Bevers, ameliyattan önce kemoterapinin tümörleri küçülttüğünü ve bazı kadınların mastektomi yerine lumpektomi yapmasını sağladığına inandığını söylüyor. Ayrıca, “Ayrıca vücutta yüzen olabilecek herhangi bir renegade kanser hücresinin ameliyattan önce öldürülmesini sağlar” diyor.

Bevers, fazladan kemo vuruşu kanserin tekrarını azaltacağına inanıyor.

Bevers, “Daha az sayıda kadını bu hastalığı geliştirip yolun aşağısında görüyoruz” diyor.

Ancak herkes aynı fikirde değil.Hudis, birkaç klinik araştırmanın, ameliyatın hayatta kalma süresini uzatmadığı veya kanser tekrarını azaltmadığı için kemoterapiyi gösterdiğini söylüyor.
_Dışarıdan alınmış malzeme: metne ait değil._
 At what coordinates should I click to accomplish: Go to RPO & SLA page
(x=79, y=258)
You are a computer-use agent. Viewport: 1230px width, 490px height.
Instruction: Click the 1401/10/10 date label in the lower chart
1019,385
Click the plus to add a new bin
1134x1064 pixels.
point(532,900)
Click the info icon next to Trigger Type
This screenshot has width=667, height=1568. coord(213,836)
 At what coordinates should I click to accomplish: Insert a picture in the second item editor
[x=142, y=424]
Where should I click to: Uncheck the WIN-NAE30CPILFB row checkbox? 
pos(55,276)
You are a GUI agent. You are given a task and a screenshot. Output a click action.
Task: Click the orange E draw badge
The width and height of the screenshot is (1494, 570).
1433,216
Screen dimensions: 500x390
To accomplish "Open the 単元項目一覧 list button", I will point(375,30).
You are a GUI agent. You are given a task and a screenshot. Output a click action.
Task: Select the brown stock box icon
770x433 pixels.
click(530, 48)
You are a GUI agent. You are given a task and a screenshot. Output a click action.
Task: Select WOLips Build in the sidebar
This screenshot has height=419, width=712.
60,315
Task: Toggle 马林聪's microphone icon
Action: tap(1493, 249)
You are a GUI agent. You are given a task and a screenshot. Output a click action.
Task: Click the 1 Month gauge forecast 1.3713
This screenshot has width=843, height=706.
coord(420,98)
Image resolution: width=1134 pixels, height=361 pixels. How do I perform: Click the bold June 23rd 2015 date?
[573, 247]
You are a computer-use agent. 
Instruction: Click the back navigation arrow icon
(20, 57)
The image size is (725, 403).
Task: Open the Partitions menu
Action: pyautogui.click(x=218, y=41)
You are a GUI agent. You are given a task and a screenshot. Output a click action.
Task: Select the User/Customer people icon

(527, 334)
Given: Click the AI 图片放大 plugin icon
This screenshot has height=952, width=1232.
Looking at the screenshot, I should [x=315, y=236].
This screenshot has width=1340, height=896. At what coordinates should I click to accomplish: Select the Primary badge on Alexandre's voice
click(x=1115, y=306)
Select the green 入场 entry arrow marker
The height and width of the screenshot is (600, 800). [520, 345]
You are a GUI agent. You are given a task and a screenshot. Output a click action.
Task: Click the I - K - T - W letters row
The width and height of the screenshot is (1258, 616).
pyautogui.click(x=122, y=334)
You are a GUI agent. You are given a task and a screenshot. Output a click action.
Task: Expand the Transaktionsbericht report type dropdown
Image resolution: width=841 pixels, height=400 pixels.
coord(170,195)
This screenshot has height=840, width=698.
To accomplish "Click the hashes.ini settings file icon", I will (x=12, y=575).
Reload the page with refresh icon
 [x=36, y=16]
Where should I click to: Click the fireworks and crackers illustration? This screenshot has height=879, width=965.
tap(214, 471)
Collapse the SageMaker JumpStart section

Smith, kanser yayılma şansının en büyük olduğu durumlarda yalnızca büyük tümörler için kullanıldığına inanıyor.

Smith, “Kemoterapinin olumsuz tarafı çok büyük olabilir. Bu, önemli bir fark yaratacağından emin olmadığınız sürece, kullanmak istediğiniz bir şey değildir” diyor.

Gelecekteki Bakımı Tahmin Etmek

Susan G. Komen Meme Kanseri Vakfı Klinik İşler Müdürü MD, Cheryl Perkins'e göre, kemoterapiden en fazla kimlerin faydalanabileceğini belirlemek yakında kanserle ilgili bir gerçeklik olabilir.

Devam etti

Perkins, “Şu anda Oncotype DX olarak bilinen bir tarama, bir kadının meme kanserinin tekrarlama olasılığını değerlendirmek için 21 genden oluşan bir panel kullanıyor ve bu bilgilerin bir kısmı, kemoterapiden en fazla kimin yararlanabileceğini belirlemek için kullanılabilir” dedi.

Aslında, TailorRx olarak bilinen yeni bir klinik çalışma, Oncotype DX kullanarak meme kanseri rekürreninde rol alan bazı genlerin de kemoterapi ihtiyacını belirleyip belirleyemeyeceğini (ve daha önemlisi, onsuz daha iyi yapacak olan) belirlemek için kullanıyor.

Perkins, "Yakında bu tedavilerden en fazla kimlerin faydalandığını ve bunlardan kimlerin kaçınması gerektiğini bilebiliriz" diyor.

“Nihayetinde hedef, meme kanseri olan her kadın için kişiselleştirilmiş bir tedavi ve özel olarak onun için hedeflenen bir reçete.”